This week I found myself in a frazzle because my brain momentarily decided to latch on to the idea that I might not manage to teach all of my students all of the absolutely correct technique they might need and ten years from now one of them might be in an audition somewhere going, “Oh, snap, I’ve been doing that wrong my entire life.

Case in point: my body wants all attitude turns to employ the same arms as renversé. I just can’t with my body sometimes, y’all. Also, the thing where I STILL put my arm too far back in second sometimes 🤬

And then I realized, like—yeah. That will probably happen.

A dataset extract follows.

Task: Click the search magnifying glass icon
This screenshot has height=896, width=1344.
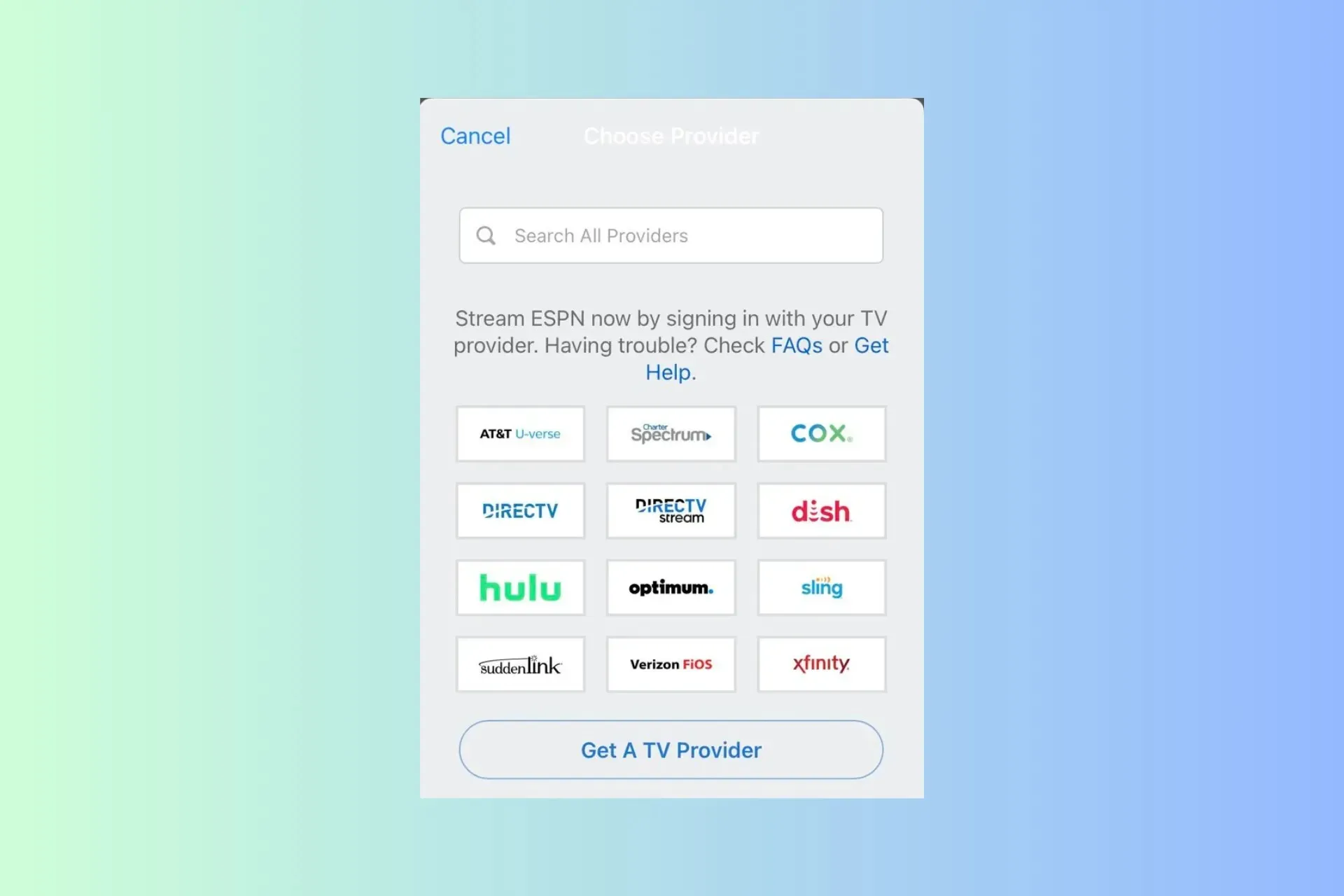Action: (x=486, y=235)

And, to be honest, it’s okay.

I wish it was possible to guarantee that 100% of what I teach would both be absolutely sound and absorbed perfectly. But isn’t, and it never has been.

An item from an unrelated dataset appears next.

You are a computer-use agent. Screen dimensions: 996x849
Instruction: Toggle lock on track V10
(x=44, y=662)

My own technique has its rough spots (I mean, I don’t call myself “danseur ignoble” for nothin’). My own teachers have probably passed along some quirks, and I certainly came up with plenty of them all by myself.

That’s fine. I don’t resent any of my teachers for the shortcomings I have now; instead, I appreciate how hard they tried to teach me correct, classical technique. I owe my career largely to my teachers’ sound methods, partly to the good graces of directors who have the ability to look beyond my quirks, partly to my ridiculously good feet (still, lol), partly to my own work ethic, and a little bit to raw talent.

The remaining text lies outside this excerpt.